■ Requirements:
Count the lines in the records below that contain the word "accomplish", with case counting. Reply with the number alone.

::::::

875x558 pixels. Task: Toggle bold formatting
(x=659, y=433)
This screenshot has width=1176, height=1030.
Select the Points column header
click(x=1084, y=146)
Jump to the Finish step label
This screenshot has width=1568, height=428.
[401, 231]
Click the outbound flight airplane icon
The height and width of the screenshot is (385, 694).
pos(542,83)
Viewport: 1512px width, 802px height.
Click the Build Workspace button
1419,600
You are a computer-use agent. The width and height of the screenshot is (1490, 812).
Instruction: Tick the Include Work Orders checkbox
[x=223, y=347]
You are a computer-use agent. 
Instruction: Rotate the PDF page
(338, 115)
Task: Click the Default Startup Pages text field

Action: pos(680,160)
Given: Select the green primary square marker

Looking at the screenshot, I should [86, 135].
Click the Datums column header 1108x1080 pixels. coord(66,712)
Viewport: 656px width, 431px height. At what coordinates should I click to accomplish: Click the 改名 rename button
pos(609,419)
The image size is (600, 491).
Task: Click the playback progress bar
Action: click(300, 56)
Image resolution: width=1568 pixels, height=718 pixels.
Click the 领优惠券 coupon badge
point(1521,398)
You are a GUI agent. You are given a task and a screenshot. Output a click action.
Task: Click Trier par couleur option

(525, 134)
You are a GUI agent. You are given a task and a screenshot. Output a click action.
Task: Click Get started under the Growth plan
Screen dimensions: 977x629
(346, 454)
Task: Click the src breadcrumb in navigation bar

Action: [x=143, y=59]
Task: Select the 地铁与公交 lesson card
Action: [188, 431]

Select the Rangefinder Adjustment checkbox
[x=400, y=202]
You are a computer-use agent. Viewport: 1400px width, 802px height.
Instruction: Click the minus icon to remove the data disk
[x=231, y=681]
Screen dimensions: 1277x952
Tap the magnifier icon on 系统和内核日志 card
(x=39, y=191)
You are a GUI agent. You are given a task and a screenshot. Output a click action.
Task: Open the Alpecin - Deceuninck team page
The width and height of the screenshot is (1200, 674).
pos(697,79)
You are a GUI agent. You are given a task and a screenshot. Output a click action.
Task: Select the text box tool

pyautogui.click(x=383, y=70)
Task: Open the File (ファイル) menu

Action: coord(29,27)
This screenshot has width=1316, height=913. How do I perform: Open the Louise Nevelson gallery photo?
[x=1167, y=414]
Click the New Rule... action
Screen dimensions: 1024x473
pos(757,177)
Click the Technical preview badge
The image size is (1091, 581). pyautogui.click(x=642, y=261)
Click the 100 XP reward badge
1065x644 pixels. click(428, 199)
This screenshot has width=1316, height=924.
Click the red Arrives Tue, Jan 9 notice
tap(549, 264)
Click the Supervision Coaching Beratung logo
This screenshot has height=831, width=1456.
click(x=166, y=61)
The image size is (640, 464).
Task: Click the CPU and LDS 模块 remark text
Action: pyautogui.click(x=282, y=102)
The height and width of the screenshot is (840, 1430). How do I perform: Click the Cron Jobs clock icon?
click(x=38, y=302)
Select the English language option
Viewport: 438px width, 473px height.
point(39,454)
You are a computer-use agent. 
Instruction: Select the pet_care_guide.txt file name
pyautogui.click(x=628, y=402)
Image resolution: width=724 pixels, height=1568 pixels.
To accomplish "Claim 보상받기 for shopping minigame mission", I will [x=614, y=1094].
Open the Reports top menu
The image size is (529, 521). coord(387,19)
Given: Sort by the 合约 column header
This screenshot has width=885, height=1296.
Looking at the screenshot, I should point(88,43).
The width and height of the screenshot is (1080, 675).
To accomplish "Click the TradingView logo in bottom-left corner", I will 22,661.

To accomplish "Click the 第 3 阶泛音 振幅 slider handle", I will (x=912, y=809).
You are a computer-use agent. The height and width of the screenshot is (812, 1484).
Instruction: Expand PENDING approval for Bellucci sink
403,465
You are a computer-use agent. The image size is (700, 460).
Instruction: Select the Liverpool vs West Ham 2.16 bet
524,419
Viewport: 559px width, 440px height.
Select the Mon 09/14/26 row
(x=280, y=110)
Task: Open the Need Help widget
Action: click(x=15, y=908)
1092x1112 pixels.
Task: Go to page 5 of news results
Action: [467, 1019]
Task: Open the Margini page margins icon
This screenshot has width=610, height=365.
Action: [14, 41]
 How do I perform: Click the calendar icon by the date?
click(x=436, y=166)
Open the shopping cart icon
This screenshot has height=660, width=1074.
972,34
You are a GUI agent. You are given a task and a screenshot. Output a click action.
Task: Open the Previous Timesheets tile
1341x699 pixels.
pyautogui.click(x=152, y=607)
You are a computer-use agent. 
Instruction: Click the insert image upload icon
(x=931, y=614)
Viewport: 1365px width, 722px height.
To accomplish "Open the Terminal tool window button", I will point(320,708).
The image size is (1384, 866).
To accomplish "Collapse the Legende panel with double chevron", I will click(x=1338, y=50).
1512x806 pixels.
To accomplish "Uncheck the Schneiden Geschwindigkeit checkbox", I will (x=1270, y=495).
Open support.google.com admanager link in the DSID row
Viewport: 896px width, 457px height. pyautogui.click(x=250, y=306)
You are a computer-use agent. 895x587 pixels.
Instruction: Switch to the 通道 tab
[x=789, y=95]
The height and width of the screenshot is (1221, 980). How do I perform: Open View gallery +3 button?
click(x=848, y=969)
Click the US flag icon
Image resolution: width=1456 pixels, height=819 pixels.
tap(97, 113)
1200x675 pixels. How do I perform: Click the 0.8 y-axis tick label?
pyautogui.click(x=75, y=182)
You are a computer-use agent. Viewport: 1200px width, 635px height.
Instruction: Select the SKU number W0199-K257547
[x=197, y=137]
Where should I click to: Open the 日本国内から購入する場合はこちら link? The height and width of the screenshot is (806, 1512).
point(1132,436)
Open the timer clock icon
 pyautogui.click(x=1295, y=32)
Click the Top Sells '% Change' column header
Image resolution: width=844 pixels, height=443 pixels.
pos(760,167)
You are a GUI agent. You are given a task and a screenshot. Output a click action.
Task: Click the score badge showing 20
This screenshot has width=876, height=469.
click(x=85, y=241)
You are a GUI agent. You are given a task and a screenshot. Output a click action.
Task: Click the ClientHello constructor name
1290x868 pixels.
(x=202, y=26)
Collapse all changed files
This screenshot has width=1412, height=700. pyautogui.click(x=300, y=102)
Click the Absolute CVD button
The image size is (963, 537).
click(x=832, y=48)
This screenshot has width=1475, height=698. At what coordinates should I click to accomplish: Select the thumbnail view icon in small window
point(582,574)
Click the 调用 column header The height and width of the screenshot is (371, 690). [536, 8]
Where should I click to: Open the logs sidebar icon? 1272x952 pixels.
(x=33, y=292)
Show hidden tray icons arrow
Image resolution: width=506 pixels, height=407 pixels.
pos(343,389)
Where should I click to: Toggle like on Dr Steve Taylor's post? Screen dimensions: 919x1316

::::::

■ Complete output:
8